#### WORK REQUEST
Copy out every line of the records where the string "user" occurs.

BEGIN TASK INPUT

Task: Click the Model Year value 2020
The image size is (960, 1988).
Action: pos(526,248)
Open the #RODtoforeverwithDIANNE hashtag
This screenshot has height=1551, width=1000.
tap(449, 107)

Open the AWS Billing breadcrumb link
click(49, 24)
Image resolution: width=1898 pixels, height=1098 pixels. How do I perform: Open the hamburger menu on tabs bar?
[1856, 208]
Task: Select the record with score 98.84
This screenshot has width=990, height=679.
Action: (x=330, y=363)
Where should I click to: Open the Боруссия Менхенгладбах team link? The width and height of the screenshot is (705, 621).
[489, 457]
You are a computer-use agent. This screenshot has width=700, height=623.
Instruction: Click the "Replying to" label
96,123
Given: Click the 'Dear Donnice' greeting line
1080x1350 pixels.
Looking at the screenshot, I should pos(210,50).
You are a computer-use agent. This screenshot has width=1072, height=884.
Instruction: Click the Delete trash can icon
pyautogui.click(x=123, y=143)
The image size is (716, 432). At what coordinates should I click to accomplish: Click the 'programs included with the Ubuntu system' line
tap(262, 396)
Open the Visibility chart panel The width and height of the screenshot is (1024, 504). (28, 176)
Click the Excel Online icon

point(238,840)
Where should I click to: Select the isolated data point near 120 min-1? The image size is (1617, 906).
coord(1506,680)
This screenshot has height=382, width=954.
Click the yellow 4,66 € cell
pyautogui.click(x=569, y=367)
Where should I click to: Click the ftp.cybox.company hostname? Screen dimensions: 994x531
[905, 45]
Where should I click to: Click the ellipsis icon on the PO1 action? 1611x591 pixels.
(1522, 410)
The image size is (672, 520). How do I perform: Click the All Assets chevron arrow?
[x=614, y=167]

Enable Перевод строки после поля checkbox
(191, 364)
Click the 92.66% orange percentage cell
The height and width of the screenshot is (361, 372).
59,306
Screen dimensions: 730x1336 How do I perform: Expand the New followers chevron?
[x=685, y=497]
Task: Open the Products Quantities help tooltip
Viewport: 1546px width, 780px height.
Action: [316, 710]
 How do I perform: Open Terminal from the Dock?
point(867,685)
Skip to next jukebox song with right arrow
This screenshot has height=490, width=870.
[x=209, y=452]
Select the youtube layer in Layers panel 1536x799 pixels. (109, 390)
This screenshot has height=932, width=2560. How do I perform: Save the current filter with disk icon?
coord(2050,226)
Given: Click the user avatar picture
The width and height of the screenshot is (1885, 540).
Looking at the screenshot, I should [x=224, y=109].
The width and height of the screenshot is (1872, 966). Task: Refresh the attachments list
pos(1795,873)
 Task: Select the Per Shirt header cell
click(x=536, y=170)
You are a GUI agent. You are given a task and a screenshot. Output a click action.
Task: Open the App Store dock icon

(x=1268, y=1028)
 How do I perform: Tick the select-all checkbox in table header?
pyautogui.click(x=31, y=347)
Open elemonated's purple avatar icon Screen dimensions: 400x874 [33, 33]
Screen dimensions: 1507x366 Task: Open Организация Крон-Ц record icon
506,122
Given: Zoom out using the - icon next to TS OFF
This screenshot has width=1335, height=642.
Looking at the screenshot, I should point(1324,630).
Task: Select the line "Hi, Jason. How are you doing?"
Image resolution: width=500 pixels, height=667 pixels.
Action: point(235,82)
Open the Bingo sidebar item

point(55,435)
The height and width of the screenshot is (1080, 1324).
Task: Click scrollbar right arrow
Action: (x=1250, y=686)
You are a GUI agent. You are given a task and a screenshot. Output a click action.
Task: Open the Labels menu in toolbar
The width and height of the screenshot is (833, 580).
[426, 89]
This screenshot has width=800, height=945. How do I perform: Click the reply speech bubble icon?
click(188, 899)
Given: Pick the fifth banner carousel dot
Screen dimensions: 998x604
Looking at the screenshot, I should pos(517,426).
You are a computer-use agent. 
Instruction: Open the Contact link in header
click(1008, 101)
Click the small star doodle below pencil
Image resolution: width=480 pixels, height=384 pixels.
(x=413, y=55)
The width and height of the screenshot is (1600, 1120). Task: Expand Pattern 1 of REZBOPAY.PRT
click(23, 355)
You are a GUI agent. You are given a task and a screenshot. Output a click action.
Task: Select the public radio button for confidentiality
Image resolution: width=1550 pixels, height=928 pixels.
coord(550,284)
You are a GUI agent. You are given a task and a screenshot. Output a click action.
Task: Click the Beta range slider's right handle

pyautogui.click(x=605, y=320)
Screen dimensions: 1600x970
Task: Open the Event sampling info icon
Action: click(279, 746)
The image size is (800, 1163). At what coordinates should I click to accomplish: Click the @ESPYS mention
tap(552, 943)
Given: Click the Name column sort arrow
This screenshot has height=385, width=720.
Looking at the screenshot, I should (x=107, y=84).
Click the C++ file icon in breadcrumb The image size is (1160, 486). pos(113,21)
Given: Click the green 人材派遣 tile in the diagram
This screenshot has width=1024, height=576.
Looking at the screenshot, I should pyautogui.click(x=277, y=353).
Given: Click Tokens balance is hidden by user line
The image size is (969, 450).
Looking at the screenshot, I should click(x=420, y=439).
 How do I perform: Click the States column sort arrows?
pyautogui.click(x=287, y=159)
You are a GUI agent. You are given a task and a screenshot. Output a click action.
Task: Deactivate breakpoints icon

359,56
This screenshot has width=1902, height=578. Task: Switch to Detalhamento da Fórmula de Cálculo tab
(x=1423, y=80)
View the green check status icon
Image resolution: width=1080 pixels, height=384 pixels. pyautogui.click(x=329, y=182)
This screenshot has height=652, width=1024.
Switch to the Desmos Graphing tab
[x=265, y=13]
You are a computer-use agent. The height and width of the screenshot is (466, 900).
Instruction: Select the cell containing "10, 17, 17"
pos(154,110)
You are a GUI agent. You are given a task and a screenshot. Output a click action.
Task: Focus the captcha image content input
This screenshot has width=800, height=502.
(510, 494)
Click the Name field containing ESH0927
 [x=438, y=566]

END TASK INPUT

#### ANSWER TO THIS PROBLEM
Given: Click the user avatar picture
Given: Click Tokens balance is hidden by user line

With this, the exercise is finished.